== DIRECTIONS ==
1. From the passage on bone phenotypes in knockout mice, list each DEXA bone mineral density measure given for Lexicon's Cytl1 KO mice in the HTS, with its value.
2. Write what follows the last sentence of the passage on bone phenotypes in knockout mice.

== TEXT SECTION ==
========

Genes of interest with embryonic/neonatal lethality
KO of several genes having important roles in bone metabolism results in lethality of homozygous embryos. Data for heterozygous mutant Dkk1 mice are described above. Our HTS screens evaluated heterozygous mutant mice for Fam20b, osteogenesis imperfecta gene Tmem38b, WNT coreceptors Lrp4 and Lrp6, Lrp5/Lrp6 chaperone Mesdc2, WNT secretion chaperone Wntless (Gpr177), WNT signaling regulator R-spondin2 (Rspo2), R-spondin receptors Lgr4 (Gpr48) and Lgr5 (Gpr49), glucocorticoid receptor Nr3c1, fibroblast growth factor receptors Fgfr1 and Fgfrl1, exostosis gene Ext1, Wiskott–Aldrich syndrome protein Wasf1 and its homolog Wasf2 involved in actin dynamics, and the bisphosphonate drug target Fdps. In each case, there were no dramatic bone phenotypes in heterozygous mice.
SLC4A22 is a chloride-bicarbonate anion exchanger and two groups have shown Slc4a2 KO mice survive to adulthood with reduced growth and severe osteopetrosis.273 Lexicon’s KO mice were small and sickly with death occurring about 3 weeks of age. The explanation for this difference in survivability may involve differences in mouse strains, as the other groups examined FVB/N and 129S6/SvEv Tac/Black Swiss hybrid mouse strains.
Mutations in the human gene and KO of the mouse gene coding for the lipid biosynthetic enzyme 1-acyl-sn-glycerol 3-phosphate O-acyltransferase 2 (AGPAT2) result in severe lipodystrophy and reduced viability.274,275 Two of four mice Agpat2 KO mice examined histologically at ten days of age had spontaneous proximal femur (hip) fractures.276 No HTS bone phenotypes were observed in heterozygous mutant mice.
Sulfatase modifying factor 1 (SUMF1, formylglycine-generating enzyme) enzymatically activates all 17 sulfatases by converting a critical cysteine in the active site to formylglycine and patients with SUMF1 mutations suffer from multiple sulfatase deficiency characterized by the combined effects of simultaneous deficiency of all sulfatases. Sumf1 KO mice have multiple abnormalities, including reduced viability, growth retardation, seizures, kyphosis, joint deformaties and lysosomal storage disease involving GAG accumulation.277,278 These findings were confirmed in Lexicion’s KO mice, having juvenile lethality and disrupted epiphyseal cartilage maturation with absence of normal columnar arrays of proliferating and hypertrophic chondrocytes.
Example of a HTS false-positive bone phenotype
All HTS screens detect false-positive phenotypes and miss true phenotypes (false-negatives). False-positive hits are detected by failure to confirm the HTS phenotype in subsequent studies. One false-positive example from Lexicon’s HTS is Cytl1 (cytokine-like 1), a cytokine expressed in chondrocytes279 that promotes chondrocyte differentiation in mouse limb bud mesenchymal cells.280 Lexicon’s Cytl1 KO mice had a clear skeletal phenotype in the DEXA HTS, with values of 107% for body vBMD, 106% for spine BMD and 111% for femur BMD. MicroCT parameters were slightly elevated, with LV5 BV/TV being 22% and a midshaft femur cortical thickness value of 256 µm. This HTS high BMD phenotype could not be confirmed in follow-up DEXA or microCT scans of bones (N=10 for both male and female mice) from an additional cohort of KO mice examined at 18 weeks of age (data not shown).

========

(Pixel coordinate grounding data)
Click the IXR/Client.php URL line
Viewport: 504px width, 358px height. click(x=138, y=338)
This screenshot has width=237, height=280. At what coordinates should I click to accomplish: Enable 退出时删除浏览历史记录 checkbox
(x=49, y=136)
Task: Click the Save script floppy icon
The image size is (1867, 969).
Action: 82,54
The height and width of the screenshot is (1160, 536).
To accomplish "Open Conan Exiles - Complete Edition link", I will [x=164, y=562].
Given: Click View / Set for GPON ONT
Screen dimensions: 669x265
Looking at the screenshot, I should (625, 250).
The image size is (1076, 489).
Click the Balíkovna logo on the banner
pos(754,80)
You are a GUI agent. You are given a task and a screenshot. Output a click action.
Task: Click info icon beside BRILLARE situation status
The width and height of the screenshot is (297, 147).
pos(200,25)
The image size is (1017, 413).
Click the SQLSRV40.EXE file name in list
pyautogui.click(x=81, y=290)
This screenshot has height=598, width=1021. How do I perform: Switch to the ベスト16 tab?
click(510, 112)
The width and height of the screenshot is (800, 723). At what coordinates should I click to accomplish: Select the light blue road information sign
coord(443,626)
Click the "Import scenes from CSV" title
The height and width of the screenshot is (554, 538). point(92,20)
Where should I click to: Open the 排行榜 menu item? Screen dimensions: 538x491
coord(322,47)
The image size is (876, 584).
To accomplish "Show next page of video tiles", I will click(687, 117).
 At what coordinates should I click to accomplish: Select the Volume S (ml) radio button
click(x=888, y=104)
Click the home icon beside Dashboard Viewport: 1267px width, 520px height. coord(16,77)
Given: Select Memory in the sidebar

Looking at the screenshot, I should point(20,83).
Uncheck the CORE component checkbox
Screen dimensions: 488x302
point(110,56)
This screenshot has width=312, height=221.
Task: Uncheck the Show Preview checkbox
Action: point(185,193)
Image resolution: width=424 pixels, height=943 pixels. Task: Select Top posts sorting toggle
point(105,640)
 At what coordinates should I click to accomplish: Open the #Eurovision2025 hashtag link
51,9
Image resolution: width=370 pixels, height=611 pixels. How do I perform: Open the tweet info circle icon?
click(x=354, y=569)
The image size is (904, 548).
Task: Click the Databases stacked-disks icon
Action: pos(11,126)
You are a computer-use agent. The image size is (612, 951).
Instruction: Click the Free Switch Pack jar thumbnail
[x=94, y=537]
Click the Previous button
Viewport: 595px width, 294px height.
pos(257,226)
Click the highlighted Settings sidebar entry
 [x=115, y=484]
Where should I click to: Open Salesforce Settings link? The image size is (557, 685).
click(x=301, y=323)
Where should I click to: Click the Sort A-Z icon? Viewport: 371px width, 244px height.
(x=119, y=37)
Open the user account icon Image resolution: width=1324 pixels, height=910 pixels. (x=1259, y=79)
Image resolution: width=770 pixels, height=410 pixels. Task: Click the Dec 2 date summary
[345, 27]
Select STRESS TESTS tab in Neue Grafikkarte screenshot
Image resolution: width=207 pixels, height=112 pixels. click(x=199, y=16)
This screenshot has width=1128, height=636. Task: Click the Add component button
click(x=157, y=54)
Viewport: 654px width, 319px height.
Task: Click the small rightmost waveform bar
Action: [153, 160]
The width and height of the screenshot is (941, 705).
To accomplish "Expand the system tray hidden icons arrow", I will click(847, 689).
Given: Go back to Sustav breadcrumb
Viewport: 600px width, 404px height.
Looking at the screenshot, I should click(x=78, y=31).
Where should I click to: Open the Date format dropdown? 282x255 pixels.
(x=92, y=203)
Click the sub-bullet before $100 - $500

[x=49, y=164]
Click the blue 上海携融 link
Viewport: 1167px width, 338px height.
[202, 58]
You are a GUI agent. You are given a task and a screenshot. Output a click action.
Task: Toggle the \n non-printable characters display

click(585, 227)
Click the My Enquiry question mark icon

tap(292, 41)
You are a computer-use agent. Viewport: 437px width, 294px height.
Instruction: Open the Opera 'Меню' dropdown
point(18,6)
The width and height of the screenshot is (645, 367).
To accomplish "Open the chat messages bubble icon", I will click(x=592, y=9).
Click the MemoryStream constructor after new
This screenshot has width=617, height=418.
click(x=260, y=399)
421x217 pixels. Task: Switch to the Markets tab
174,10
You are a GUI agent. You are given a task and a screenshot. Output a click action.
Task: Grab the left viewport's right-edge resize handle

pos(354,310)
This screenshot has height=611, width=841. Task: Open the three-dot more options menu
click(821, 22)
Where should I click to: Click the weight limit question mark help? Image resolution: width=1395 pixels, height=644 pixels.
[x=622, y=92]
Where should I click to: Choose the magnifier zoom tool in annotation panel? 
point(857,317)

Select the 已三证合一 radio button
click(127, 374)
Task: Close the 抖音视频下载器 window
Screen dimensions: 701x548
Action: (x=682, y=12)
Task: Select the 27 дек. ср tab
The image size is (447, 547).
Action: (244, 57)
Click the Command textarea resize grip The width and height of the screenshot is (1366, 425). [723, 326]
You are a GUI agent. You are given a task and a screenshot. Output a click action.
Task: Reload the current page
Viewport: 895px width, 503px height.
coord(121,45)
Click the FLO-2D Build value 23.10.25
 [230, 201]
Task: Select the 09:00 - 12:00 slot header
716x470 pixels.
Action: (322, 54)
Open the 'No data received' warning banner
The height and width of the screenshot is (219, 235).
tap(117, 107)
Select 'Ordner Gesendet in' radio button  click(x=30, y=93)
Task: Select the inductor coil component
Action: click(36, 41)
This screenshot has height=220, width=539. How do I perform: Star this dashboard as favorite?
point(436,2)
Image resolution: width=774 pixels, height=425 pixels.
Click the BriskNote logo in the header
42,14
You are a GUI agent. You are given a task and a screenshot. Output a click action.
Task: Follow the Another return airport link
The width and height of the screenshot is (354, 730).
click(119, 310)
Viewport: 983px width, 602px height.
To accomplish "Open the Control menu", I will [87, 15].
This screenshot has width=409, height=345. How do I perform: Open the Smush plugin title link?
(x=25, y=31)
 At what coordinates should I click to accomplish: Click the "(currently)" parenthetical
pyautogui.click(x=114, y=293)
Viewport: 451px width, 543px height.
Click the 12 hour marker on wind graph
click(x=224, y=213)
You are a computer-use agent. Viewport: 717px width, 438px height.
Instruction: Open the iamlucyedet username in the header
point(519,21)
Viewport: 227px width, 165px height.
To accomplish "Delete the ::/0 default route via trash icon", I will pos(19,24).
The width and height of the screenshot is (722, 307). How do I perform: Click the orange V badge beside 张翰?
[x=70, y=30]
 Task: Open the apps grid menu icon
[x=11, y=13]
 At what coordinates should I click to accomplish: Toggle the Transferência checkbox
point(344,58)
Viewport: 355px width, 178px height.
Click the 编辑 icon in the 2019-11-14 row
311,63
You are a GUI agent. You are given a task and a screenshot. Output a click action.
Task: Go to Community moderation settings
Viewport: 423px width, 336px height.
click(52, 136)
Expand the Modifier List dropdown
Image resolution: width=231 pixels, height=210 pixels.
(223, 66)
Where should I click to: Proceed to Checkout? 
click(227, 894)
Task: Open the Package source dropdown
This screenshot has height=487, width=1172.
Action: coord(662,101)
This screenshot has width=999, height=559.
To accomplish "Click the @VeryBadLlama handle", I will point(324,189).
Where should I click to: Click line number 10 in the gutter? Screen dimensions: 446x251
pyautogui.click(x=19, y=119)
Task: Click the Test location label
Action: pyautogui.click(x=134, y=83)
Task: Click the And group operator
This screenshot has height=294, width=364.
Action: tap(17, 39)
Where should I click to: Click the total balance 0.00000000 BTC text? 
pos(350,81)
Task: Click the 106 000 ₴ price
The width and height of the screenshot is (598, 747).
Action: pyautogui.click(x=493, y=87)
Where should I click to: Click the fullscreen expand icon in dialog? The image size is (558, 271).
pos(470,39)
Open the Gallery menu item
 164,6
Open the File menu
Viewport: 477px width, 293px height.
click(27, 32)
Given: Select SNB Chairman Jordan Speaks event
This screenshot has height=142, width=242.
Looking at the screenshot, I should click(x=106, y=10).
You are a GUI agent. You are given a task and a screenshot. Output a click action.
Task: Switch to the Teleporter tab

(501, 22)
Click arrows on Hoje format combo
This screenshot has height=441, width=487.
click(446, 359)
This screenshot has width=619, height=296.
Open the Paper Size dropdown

========

== ANSWERS PROVIDED ==
1.
Body vBMD: 107%
Spine BMD: 106%
Femur BMD: 111%

2.
Discussion
This report summarizes the most comprehensive analysis to date of skeletal phenotypes observed in a HTS of gene KO mice. The number of genes examined in viable mice is many-fold higher than previous studies1,10,24,25 and replication of phenotypes for genes previously established to affect bone mass and architecture demonstrated the effectiveness of the HTS and a low likelihood of false negatives. Identification of eight genes not previously known to have dramatic KO skeletal phenotypes suggests that many additional genes important in bone biology remain to be discovered.
Our successful HTS for identifying skeletal phenotypes in KO mice involved several key decisions.
1. Mouse phenotypes can be strongly affected by strain,281–283 with three dramatic metabolic examples being (i) cold sensitivity in Ucp1 KO mice;284 (ii) obesity, diabetes and endocrine parameters in leptin-deficient ob mice;285 and (iii) impaired insulin secretion in C57BL/6J mice.286,287 Numerous studies have shown that bone architecture and skeletal responses to ovariectomy and exercise are influenced by the mouse strains examined. Compared to most other strains, cortical bones in C57BL/6J mice have large diameters but low thickness, and therefore low areal BMD. As shown in Supplementary Table S8, we have confirmed this common finding. As expected, midshaft femur cortical bone thickness (245 µm) in F2 hybrids is intermediate between values of the two parental strains. Values for femur length and trabecular bone in the LV5 vertebral body and distal femur metaphysis were similar for these strains. With the exception of 28 C57BL/6J KO lines (three of which were embryonic lethal), phenotyping was performed in F2 hybrids of C57BL/6J and 129 SvEv KO mice.
2. Use of DEXA allowed us to simultaneously screen both BMD and body composition (body fat and LBM). Body composition data for Lexicon’s first 2322 KO lines have been published.11
3. Bone cell morphology was examined in decalcified histologic sections, which allowed distinction between osteopetrosis (Src, Ostm1 and Lrrk1) and osteosclerosis (Sost) in KOs with HBM. The absence of multinucleated osteoclasts was detected for Dcstamp KO mice and bones from Fam20c KO mice had osteomalacia. As argued by others,22,288,289 Lexicon’s experience supports inclusion of histopathology in HTS screens of KO mice.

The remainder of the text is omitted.